Treblinka
Treblinka , majoor nazi's Duits concentratiekamp en vernietigingskamp , gelegen nabij het dorp Treblinka, 80 km ten noordoosten van Warschau aan de hoofdspoorlijn Warschau-Bialystok. Er waren eigenlijk twee kampen. De nazi's openden de eerste, Treblinka, op 4 km van het treinstation in december 1941 als een klein dwangarbeidskamp. Het tweede, grotere, ultrageheime kamp, genaamd T.II (Treblinka II) in officiële verzendingen - was 1 mijl (1,6 km) van de eerste en werd in juli 1942 geopend als een vernietigingskamp voor Joden als onderdeel van de definitieve oplossing voor de Joodse kwestie, of de Holocaust. De nazi's richtten dit kamp op, samen met Belzec en Sobibor, als onderdeel van Operatie Reinhard, een poging om de Joden in het bezette Polen uit te roeien.

Het stenen monument op de plaats van het concentratie- en vernietigingskamp Treblinka in Polen. Adam Kaczkowski—Verenigde Staten Holocaust Memorial Museum
Massale deportaties vanuit Warschau begonnen op 22 juli 1942. In de volgende twee maanden deporteerden de nazi's meer dan 250.000 Joden uit Warschau naar hun dood in Treblinka. De nazi's vermoordden ook meer dan 100.000 Joden uit andere delen van Polen in het vernietigingskamp. Bij aankomst in Treblinka II in goederenwagons werden de slachtoffers gescheiden door geslacht, ontdaan van hun kleding en andere bezittingen, marcheerden ze gebouwen met badhuizen binnen en werden ze vergast met koolmonoxide dat door de plafondpijpen van dieselmotoren kwam. (Het kamp heeft mogelijk later ook het gifgas Zyklon-B gebruikt.) Kamparbeiders brachten degenen die niet konden lopen naar een gebied dat de ziekenboeg wordt genoemd, vol met een rode Kruis vlag. Binnen was een grote greppel waar ze werden gedood.
In augustus 1942 werd de eerste commandant van het kamp, Irmfried Eberl, vervangen door een andere SS (Nazi paramilitaire korps) officier, Franz Stangl, die eerder in Sobibor had gediend. De Duitse staf van Treblinka, die ongeveer 30 man telde, waaronder Stangl, waren allemaal veteranen van de T4-programma waardoor de zieken en gehandicapten werden gedood. Ongeveer 100 Oekraïners en 700-1.000 Joodse mannelijke gevangenen hielpen bij de executies, het verwijderen van gouden tanden, kunstgebitten en andere waardevolle spullen uit de lijken en het transporteren van de stoffelijke resten naar massagraven.
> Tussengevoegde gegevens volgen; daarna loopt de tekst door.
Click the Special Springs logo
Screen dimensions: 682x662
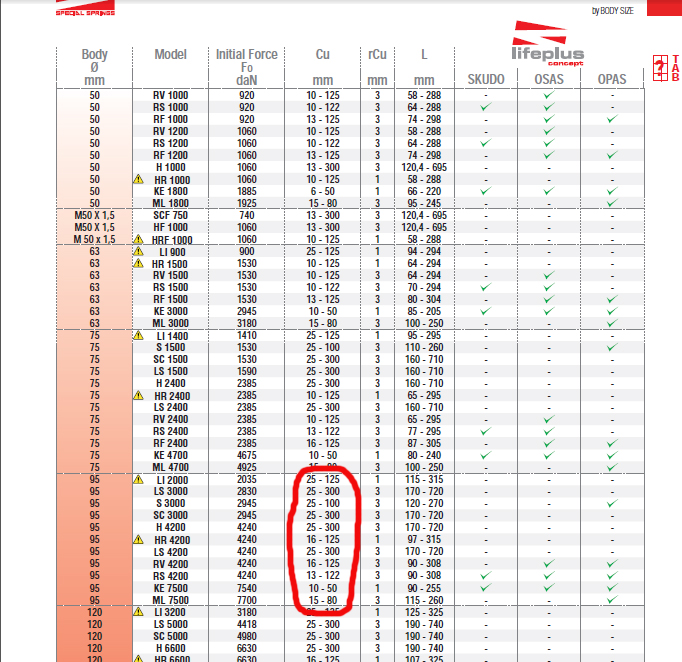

Aanvankelijk was het tempo van aankomsten voor vergassing zo hoog dat er een knelpunt ontstond vanwege de beperkte capaciteit van de gaskamers; een maand na de opening bouwden de nazi's echter extra gaskamers die de moordcapaciteit van het kamp meer dan verdrievoudigden. Het totale aantal doden in Treblinka was ongeveer 750.000 of meer, waardoor het de tweede plaats inneemt na Auschwitz in het aantal vermoorde Joden.
Op 2 augustus 1943 kwam een groep Joodse krijgsgevangenen in opstand in een geplande opstand, waarbij enkele Oekraïense bewakers en een SS-officier werden gedood, maar in het algemeen faalden ze in een verwarring van misvatting en pech. De meeste van de 200 of meer die ontsnapten, werden uiteindelijk gedood of heroverd.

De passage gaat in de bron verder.